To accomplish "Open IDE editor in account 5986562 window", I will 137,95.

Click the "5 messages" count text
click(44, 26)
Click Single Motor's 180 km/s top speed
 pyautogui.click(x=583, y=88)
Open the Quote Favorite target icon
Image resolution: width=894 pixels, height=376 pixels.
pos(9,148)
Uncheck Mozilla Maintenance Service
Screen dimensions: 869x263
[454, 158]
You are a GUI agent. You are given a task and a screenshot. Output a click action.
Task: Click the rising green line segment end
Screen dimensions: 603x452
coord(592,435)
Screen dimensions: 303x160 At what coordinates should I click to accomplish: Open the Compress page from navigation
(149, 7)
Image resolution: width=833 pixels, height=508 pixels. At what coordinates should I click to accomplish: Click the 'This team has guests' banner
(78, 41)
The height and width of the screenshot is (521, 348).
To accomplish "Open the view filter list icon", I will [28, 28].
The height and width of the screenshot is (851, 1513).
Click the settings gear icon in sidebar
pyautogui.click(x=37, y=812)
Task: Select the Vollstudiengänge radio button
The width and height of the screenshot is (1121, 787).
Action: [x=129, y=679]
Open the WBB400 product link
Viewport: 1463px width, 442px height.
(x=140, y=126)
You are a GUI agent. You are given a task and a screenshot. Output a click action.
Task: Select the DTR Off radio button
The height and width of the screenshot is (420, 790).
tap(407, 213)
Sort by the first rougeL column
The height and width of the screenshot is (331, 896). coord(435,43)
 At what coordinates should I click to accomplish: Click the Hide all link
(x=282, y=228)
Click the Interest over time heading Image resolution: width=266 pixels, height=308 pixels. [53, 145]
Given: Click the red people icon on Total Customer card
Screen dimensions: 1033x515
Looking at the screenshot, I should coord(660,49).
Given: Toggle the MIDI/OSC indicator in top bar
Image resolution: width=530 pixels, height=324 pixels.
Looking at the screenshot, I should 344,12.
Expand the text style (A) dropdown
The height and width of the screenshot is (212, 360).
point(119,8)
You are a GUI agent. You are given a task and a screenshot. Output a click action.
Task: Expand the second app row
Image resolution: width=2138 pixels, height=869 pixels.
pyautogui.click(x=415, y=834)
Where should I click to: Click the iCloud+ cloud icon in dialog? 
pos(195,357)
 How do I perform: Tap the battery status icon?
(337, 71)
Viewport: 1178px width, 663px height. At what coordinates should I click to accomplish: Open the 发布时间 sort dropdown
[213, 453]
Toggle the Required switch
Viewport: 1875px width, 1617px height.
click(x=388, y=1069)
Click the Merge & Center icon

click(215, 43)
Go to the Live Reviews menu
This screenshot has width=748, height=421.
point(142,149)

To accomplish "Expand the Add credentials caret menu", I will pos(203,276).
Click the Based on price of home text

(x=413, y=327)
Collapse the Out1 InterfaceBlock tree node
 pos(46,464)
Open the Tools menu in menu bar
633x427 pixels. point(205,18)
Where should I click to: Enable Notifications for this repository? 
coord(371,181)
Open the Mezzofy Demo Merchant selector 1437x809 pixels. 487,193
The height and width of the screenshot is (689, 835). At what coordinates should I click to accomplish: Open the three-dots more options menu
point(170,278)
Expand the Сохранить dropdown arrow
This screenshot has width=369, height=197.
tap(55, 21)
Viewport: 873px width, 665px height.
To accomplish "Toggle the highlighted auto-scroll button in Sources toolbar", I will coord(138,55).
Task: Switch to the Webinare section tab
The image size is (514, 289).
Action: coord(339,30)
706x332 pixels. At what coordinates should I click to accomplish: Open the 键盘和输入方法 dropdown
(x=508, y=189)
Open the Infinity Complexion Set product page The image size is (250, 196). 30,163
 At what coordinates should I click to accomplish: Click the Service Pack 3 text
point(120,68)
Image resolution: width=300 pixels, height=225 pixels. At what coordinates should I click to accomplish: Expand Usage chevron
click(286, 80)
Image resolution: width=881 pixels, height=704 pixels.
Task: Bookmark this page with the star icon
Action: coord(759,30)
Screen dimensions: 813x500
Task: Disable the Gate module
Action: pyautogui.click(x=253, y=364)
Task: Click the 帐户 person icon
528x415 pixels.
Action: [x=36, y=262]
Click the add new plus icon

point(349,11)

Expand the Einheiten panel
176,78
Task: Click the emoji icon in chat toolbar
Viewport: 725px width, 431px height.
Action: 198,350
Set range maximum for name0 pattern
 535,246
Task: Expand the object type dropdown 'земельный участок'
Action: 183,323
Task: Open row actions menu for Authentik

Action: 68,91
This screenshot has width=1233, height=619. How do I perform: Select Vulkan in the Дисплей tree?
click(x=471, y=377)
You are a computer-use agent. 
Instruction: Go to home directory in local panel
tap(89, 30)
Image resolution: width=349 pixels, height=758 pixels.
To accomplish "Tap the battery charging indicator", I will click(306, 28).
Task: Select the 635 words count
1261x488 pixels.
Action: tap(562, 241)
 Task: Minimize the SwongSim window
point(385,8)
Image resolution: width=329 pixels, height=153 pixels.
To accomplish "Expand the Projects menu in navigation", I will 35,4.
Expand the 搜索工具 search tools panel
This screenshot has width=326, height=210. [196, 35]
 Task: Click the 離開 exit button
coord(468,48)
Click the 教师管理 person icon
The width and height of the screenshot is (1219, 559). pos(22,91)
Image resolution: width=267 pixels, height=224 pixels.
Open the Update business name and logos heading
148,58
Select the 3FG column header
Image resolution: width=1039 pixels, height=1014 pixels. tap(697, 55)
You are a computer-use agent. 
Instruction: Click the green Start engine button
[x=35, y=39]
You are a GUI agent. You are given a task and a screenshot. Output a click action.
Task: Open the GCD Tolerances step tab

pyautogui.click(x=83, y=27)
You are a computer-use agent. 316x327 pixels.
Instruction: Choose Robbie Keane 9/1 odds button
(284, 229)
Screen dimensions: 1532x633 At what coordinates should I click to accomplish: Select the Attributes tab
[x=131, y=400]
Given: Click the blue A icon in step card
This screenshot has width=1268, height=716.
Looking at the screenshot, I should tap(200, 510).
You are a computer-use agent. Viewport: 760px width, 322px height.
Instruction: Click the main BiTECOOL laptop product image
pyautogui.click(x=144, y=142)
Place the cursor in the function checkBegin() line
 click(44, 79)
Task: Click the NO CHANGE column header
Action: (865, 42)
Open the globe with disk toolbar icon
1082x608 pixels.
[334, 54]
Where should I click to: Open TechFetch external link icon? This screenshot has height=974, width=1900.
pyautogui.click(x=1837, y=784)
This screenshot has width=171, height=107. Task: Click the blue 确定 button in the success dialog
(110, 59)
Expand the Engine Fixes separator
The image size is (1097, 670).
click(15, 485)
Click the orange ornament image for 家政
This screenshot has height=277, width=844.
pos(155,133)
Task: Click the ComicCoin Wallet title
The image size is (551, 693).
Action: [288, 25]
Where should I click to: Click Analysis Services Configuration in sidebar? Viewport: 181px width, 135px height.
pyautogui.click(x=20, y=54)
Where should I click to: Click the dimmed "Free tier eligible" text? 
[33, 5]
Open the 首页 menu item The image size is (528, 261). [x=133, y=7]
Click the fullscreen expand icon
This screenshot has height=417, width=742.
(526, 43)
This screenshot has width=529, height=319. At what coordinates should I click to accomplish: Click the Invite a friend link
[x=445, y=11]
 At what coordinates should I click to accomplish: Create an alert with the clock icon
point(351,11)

> _TASK OBJECTIVE_
Update the items above by replacing "At what coordinates should I click to accomplish" with "Which point should be clicked to accomplish" wherever it occurs, and leave everything else unchanged.

> _FULL ANSWER_
To accomplish "Open IDE editor in account 5986562 window", I will 137,95.

Click the "5 messages" count text
click(44, 26)
Click Single Motor's 180 km/s top speed
 pyautogui.click(x=583, y=88)
Open the Quote Favorite target icon
Image resolution: width=894 pixels, height=376 pixels.
pos(9,148)
Uncheck Mozilla Maintenance Service
Screen dimensions: 869x263
[454, 158]
You are a GUI agent. You are given a task and a screenshot. Output a click action.
Task: Click the rising green line segment end
Screen dimensions: 603x452
coord(592,435)
Screen dimensions: 303x160 Which point should be clicked to accomplish: Open the Compress page from navigation
(149, 7)
Image resolution: width=833 pixels, height=508 pixels. Which point should be clicked to accomplish: Click the 'This team has guests' banner
(78, 41)
The height and width of the screenshot is (521, 348).
To accomplish "Open the view filter list icon", I will [28, 28].
The height and width of the screenshot is (851, 1513).
Click the settings gear icon in sidebar
pyautogui.click(x=37, y=812)
Task: Select the Vollstudiengänge radio button
The width and height of the screenshot is (1121, 787).
Action: [x=129, y=679]
Open the WBB400 product link
Viewport: 1463px width, 442px height.
(x=140, y=126)
You are a GUI agent. You are given a task and a screenshot. Output a click action.
Task: Select the DTR Off radio button
The height and width of the screenshot is (420, 790).
tap(407, 213)
Sort by the first rougeL column
The height and width of the screenshot is (331, 896). coord(435,43)
 Which point should be clicked to accomplish: Click the Hide all link
(x=282, y=228)
Click the Interest over time heading Image resolution: width=266 pixels, height=308 pixels. [53, 145]
Given: Click the red people icon on Total Customer card
Screen dimensions: 1033x515
Looking at the screenshot, I should coord(660,49).
Given: Toggle the MIDI/OSC indicator in top bar
Image resolution: width=530 pixels, height=324 pixels.
Looking at the screenshot, I should 344,12.
Expand the text style (A) dropdown
The height and width of the screenshot is (212, 360).
point(119,8)
You are a GUI agent. You are given a task and a screenshot. Output a click action.
Task: Expand the second app row
Image resolution: width=2138 pixels, height=869 pixels.
pyautogui.click(x=415, y=834)
Where should I click to: Click the iCloud+ cloud icon in dialog? 
pos(195,357)
 How do I perform: Tap the battery status icon?
(337, 71)
Viewport: 1178px width, 663px height. Which point should be clicked to accomplish: Open the 发布时间 sort dropdown
[213, 453]
Toggle the Required switch
Viewport: 1875px width, 1617px height.
click(x=388, y=1069)
Click the Merge & Center icon

click(215, 43)
Go to the Live Reviews menu
This screenshot has width=748, height=421.
point(142,149)

To accomplish "Expand the Add credentials caret menu", I will pos(203,276).
Click the Based on price of home text

(x=413, y=327)
Collapse the Out1 InterfaceBlock tree node
 pos(46,464)
Open the Tools menu in menu bar
633x427 pixels. point(205,18)
Where should I click to: Enable Notifications for this repository? 
coord(371,181)
Open the Mezzofy Demo Merchant selector 1437x809 pixels. 487,193
The height and width of the screenshot is (689, 835). Which point should be clicked to accomplish: Open the three-dots more options menu
point(170,278)
Expand the Сохранить dropdown arrow
This screenshot has width=369, height=197.
tap(55, 21)
Viewport: 873px width, 665px height.
To accomplish "Toggle the highlighted auto-scroll button in Sources toolbar", I will coord(138,55).
Task: Switch to the Webinare section tab
The image size is (514, 289).
Action: coord(339,30)
706x332 pixels. Which point should be clicked to accomplish: Open the 键盘和输入方法 dropdown
(x=508, y=189)
Open the Infinity Complexion Set product page The image size is (250, 196). 30,163
 Which point should be clicked to accomplish: Click the Service Pack 3 text
point(120,68)
Image resolution: width=300 pixels, height=225 pixels. Which point should be clicked to accomplish: Expand Usage chevron
click(286, 80)
Image resolution: width=881 pixels, height=704 pixels.
Task: Bookmark this page with the star icon
Action: coord(759,30)
Screen dimensions: 813x500
Task: Disable the Gate module
Action: pyautogui.click(x=253, y=364)
Task: Click the 帐户 person icon
528x415 pixels.
Action: [x=36, y=262]
Click the add new plus icon

point(349,11)

Expand the Einheiten panel
176,78
Task: Click the emoji icon in chat toolbar
Viewport: 725px width, 431px height.
Action: 198,350
Set range maximum for name0 pattern
 535,246
Task: Expand the object type dropdown 'земельный участок'
Action: 183,323
Task: Open row actions menu for Authentik

Action: 68,91
This screenshot has width=1233, height=619. How do I perform: Select Vulkan in the Дисплей tree?
click(x=471, y=377)
You are a computer-use agent. 
Instruction: Go to home directory in local panel
tap(89, 30)
Image resolution: width=349 pixels, height=758 pixels.
To accomplish "Tap the battery charging indicator", I will click(306, 28).
Task: Select the 635 words count
1261x488 pixels.
Action: tap(562, 241)
 Task: Minimize the SwongSim window
point(385,8)
Image resolution: width=329 pixels, height=153 pixels.
To accomplish "Expand the Projects menu in navigation", I will 35,4.
Expand the 搜索工具 search tools panel
This screenshot has width=326, height=210. [196, 35]
 Task: Click the 離開 exit button
coord(468,48)
Click the 教师管理 person icon
The width and height of the screenshot is (1219, 559). pos(22,91)
Image resolution: width=267 pixels, height=224 pixels.
Open the Update business name and logos heading
148,58
Select the 3FG column header
Image resolution: width=1039 pixels, height=1014 pixels. tap(697, 55)
You are a computer-use agent. 
Instruction: Click the green Start engine button
[x=35, y=39]
You are a GUI agent. You are given a task and a screenshot. Output a click action.
Task: Open the GCD Tolerances step tab

pyautogui.click(x=83, y=27)
You are a computer-use agent. 316x327 pixels.
Instruction: Choose Robbie Keane 9/1 odds button
(284, 229)
Screen dimensions: 1532x633 Which point should be clicked to accomplish: Select the Attributes tab
[x=131, y=400]
Given: Click the blue A icon in step card
This screenshot has width=1268, height=716.
Looking at the screenshot, I should tap(200, 510).
You are a computer-use agent. Viewport: 760px width, 322px height.
Instruction: Click the main BiTECOOL laptop product image
pyautogui.click(x=144, y=142)
Place the cursor in the function checkBegin() line
 click(44, 79)
Task: Click the NO CHANGE column header
Action: (865, 42)
Open the globe with disk toolbar icon
1082x608 pixels.
[334, 54]
Where should I click to: Open TechFetch external link icon? This screenshot has height=974, width=1900.
pyautogui.click(x=1837, y=784)
This screenshot has width=171, height=107. Task: Click the blue 确定 button in the success dialog
(110, 59)
Expand the Engine Fixes separator
The image size is (1097, 670).
click(15, 485)
Click the orange ornament image for 家政
This screenshot has height=277, width=844.
pos(155,133)
Task: Click the ComicCoin Wallet title
The image size is (551, 693).
Action: [288, 25]
Where should I click to: Click Analysis Services Configuration in sidebar? Viewport: 181px width, 135px height.
pyautogui.click(x=20, y=54)
Where should I click to: Click the dimmed "Free tier eligible" text? 
[33, 5]
Open the 首页 menu item The image size is (528, 261). [x=133, y=7]
Click the fullscreen expand icon
This screenshot has height=417, width=742.
(526, 43)
This screenshot has width=529, height=319. Which point should be clicked to accomplish: Click the Invite a friend link
[x=445, y=11]
 Which point should be clicked to accomplish: Create an alert with the clock icon
point(351,11)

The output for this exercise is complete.